One reason that not all good arguments are logically sound is because good arguments used in science are inductive, and inductive arguments are not meant to be logically sound. However, not all good deductive arguments are logically sound either. There is a sense that deductive arguments would ideally be logically sound, but some deductive arguments have sufficiently justified premises, even if those premises aren’t known to be true for certain. A good deductive argument must be logically valid, and it must have sufficiently justified premises. Even so, not all good deductive arguments are logically sound.
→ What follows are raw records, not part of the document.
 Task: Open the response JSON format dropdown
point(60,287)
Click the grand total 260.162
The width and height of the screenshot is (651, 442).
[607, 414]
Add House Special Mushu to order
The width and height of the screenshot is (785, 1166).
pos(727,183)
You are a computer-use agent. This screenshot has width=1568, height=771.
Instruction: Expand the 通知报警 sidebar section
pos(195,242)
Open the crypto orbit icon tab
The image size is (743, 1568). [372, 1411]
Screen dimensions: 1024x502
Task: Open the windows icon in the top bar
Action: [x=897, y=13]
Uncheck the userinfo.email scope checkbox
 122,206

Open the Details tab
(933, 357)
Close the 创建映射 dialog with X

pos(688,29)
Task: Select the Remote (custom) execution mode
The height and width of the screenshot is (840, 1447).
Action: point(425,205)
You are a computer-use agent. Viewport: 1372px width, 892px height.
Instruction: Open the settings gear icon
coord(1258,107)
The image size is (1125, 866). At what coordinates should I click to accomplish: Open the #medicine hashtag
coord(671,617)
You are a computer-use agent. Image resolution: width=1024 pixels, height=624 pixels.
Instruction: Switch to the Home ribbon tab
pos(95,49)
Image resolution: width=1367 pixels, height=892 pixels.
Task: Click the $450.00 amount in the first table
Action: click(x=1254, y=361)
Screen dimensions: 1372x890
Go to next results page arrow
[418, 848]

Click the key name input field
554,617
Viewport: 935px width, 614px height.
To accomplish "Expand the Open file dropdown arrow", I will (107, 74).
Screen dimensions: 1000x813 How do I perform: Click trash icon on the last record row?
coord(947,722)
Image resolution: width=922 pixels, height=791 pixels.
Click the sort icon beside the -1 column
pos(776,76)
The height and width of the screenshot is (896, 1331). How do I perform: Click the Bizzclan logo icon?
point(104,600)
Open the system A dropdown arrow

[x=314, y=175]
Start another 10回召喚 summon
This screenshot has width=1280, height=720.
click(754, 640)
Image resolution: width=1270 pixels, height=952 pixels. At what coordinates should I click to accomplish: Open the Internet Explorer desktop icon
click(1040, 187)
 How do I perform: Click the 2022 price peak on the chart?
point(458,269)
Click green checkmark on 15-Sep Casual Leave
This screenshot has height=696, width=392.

A good way to know if good deductive arguments can fail to be logically sound is to consider a good deductive argument that can fail to be logically sound. An uncontroversial example of a good argument is the following:

  1. All men are mortal.
  2. Socrates is a man.
  3. Therefore, Socrates is mortal.

Is this argument logically sound? Probably, but maybe not. The premises are sufficiently justified, but that doesn’t mean we know they are true for certain. If the premises are true, then it’s sound. If the premises are false, then it is not sound. We need to know why we would believe the conclusion is true. The reason that we should believe the conclusion is true is because the premises are well-justified, not because we know the argument is sound.

Consider the first premise in particular. Perhaps there is an immortal man who has kept his immortality a secret. If we found out a man is immortal, then the argument will no longer be a good argument. However, it would not be reasonable to require all good deductive arguments to have premises we know are true for absolute certain. Right now the premise is sufficiently justified and will remain so until we have significant counter-evidence against it. Imagine that all good deductive arguments had to use premises that we know are true for certain. In that case scientific conclusions could never be used for the premises of deductive arguments. Our best science concludes that all men are mortal, but sometimes scientific conclusions are discovered to be wrong. It would be absurd to say that no good deductive argument could use scientific conclusions as premises. Our best scientific conclusions are sufficiently justified and uncontroversial good deductive arguments can use our best scientific conclusions as premises.

Examples of scientific conclusions are “if the laws of nature will still exist tomorrow, then the law of gravity will still help us make predictions tomorrow” and “the laws of nature will still exist tomorrow.” A perfectly good deductive argument that uses these conclusions as premises is the following:

  1. The laws of nature will still exist tomorrow.
  2. If the laws of nature will still exist tomorrow, then the law of gravity will still help us make predictions tomorrow.
  3. Therefore, the law of gravity will help us make predictions tomorrow.

We don’t know that these premises are true for absolutely certain. Sometimes the conclusions of science are proven wrong at some later point. The laws of nature might not exist tomorrow. Even so, it is perfectly reasonable to assume they will. This is a good argument, but it might not be logically sound.

We can summarize my argument that not all deductive arguments are logically sound as the following:

  1. We know that the above deductive arguments are good arguments, but we don’t know for certain that they are logically sound. They are good arguments whether or not they are logically sound.
  2. If they are good arguments whether or not they are logically sound, then not all good deductive arguments are logically sound.
  3. Therefore, not all good deductive arguments are logically sound.

In conclusion, not all good deductive arguments are logically sound. We hope our good deductive arguments are logically sound, but sometimes they aren’t. Instead, I suggest that we define good deductive arguments as those that are logically valid with sufficiently justified premises.

Update (8/23/2012): I added the following clarification concerning why the first argument is good and why it doesn’t need to be logically sound — “We need to know why we would believe the conclusion is true. The reason that we should believe the conclusion is true is because the premises are well-justified, not because we know the argument is sound.” Additionally, I added a summary of my argument. Finally, someone replied with a lengthy email who seems to misunderstand this essay because he/she didn’t see part 1. If you strongly disagree or feel confused, make sure to read part 1.